As typical, we examine latent code variances (fnn_multiplier
was set to 0.4
):
V1 V2 V3 V4 V5 V6 V7 V8 V9 V100.0796 0.00246 0.000214 2.26e-7 .71e-9 4.22e-8 6.45e-10 1.61e-4 2.63e-10 2.05e-8
>
Once more, we don’t see the primary variable explaining a lot variance. Nonetheless, apparently, when inspecting forecast errors we get an image similar to the one obtained on our first, geyser
, dataset:

Determine 11: Per-timestep prediction error as obtained by FNN-LSTM and a vanilla stacked LSTM. Inexperienced: LSTM. Blue: FNN-LSTM.
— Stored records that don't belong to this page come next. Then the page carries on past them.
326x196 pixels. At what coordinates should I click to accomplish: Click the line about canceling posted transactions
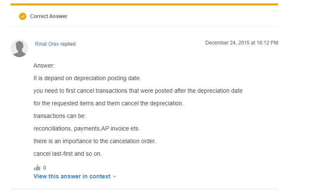[x=138, y=91]
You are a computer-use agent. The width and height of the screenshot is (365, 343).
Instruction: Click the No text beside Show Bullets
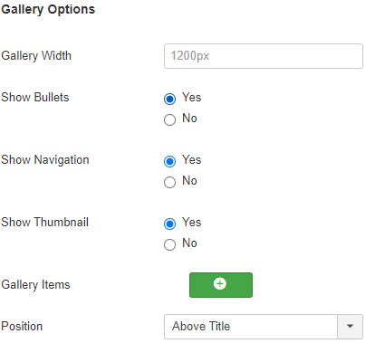coord(189,118)
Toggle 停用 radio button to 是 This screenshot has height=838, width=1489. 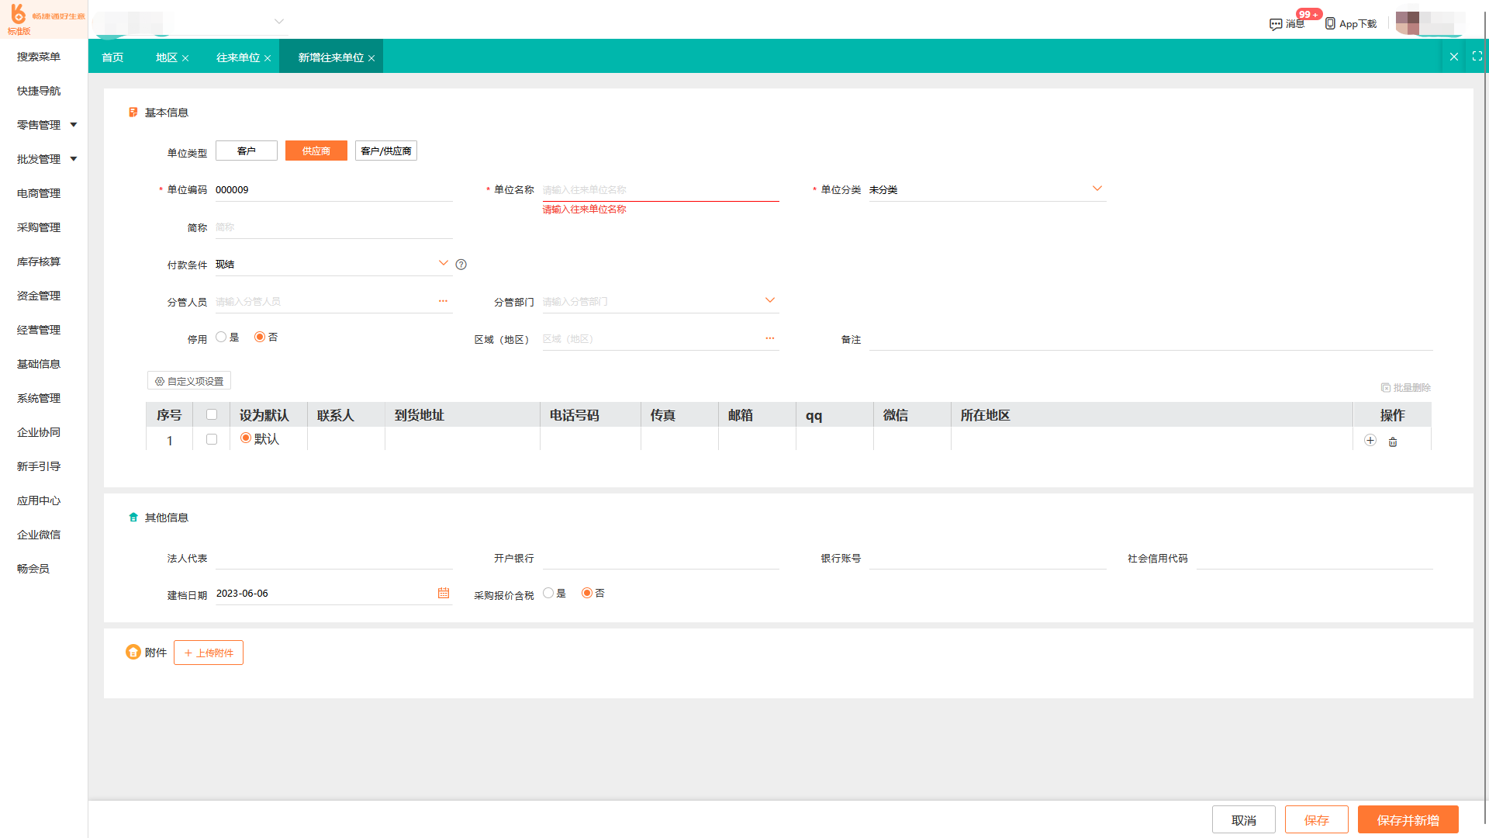click(222, 337)
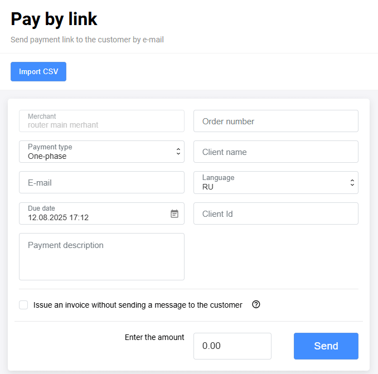Click into the Client name field
This screenshot has width=378, height=374.
coord(275,152)
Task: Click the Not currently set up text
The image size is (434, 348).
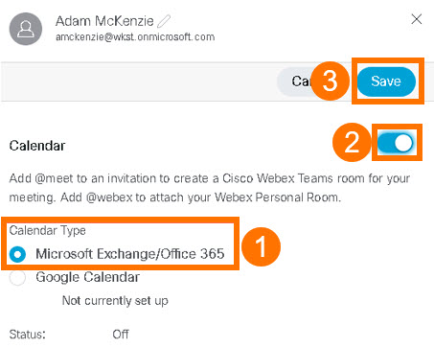Action: pos(115,301)
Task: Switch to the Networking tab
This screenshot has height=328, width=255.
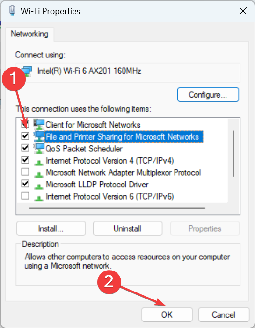Action: click(29, 34)
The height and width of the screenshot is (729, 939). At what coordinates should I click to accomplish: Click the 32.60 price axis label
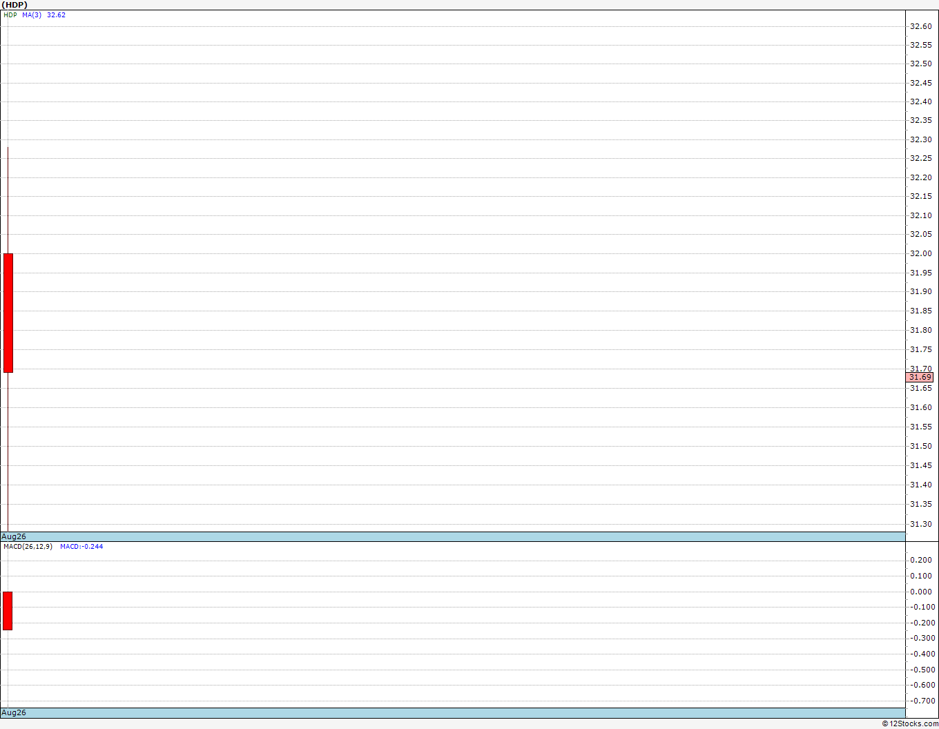[x=920, y=26]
So right here, the latent code undoubtedly appears to assist! With each timestep “extra” that we attempt to predict, prediction efficiency goes down constantly – or put the opposite approach spherical, short-time predictions are anticipated to be fairly good!
Let’s see:

Determine 12: 60-step forward predictions from FNN-LSTM (blue) and vanilla LSTM (inexperienced) on randomly chosen sequences from the take a look at set. Pink: the bottom fact.
In reality on this dataset, the distinction in conduct between each architectures is placing. When nothing is “speculated to occur,” vanilla LSTM produces “flat” curves at concerning the imply of the information, whereas FNN-LSTM takes the trouble to “keep on observe” so long as doable earlier than additionally converging to the imply. Selecting FNN-LSTM – had we to decide on certainly one of these two – could be an apparent resolution with this dataset.
Dialogue
When, in timeseries forecasting, would we take into account FNN-LSTM? Judging by the above experiments, carried out on 4 very completely different datasets: Each time we take into account a deep studying method. After all, this has been an informal exploration – and it was meant to be, as – hopefully – was evident from the nonchalant and bloomy (typically) writing fashion.
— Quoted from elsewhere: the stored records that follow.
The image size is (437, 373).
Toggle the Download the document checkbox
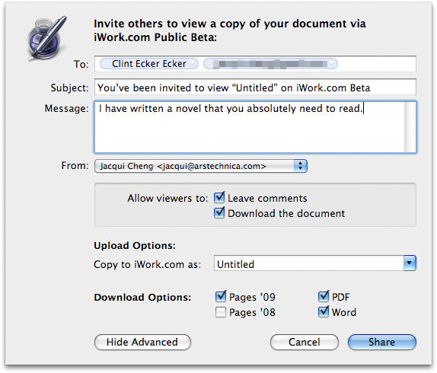pyautogui.click(x=219, y=213)
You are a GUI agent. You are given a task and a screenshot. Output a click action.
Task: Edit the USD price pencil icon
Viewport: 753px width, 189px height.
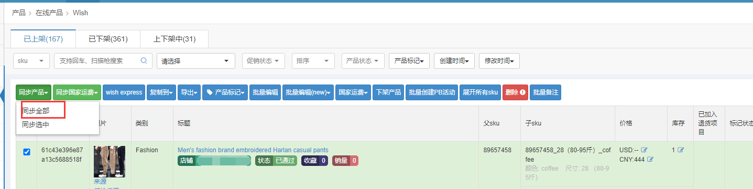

All through the textual content, we’ve emphasised utility – how may this method be used to enhance predictions? However, wanting on the above outcomes, numerous fascinating questions come to thoughts. We already speculated (although in an oblique approach) whether or not the variety of high-variance variables within the latent code was relatable to how far we may sensibly forecast into the long run. Nevertheless, much more intriguing is the query of how traits of the dataset itself have an effect on FNN effectivity.
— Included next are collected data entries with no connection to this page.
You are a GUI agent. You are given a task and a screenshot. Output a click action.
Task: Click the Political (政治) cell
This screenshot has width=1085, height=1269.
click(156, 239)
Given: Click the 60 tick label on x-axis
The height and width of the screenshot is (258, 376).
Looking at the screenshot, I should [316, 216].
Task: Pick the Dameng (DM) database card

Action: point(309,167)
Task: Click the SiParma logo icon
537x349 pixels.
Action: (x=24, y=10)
Such traits may very well be:
-
How nonlinear is the dataset? (Put otherwise, how incompatible, as indicated by some type of take a look at algorithm, is it with the speculation that the information technology mechanism was a linear one?)
-
To what diploma does the system seem like sensitively depending on preliminary situations? In different phrases, what’s the worth of its (estimated, from the observations) highest Lyapunov exponent?
-
What’s its (estimated) dimensionality, for instance, by way of correlation dimension?
Whereas it’s straightforward to acquire these estimates, utilizing, for example, the nonlinearTseries package deal explicitly modeled after practices described in Kantz & Schreiber’s traditional (Kantz and Schreiber 2004), we don’t wish to extrapolate from our tiny pattern of datasets, and go away such explorations and analyses to additional posts, and/or the reader’s ventures :-). In any case, we hope you loved the demonstration of sensible usability of an method that within the previous submit, was primarily launched by way of its conceptual attractivity.
Thanks for studying!
Kantz, Holger, and Thomas Schreiber. 2004. Nonlinear Time Sequence Evaluation. Cambridge College Press.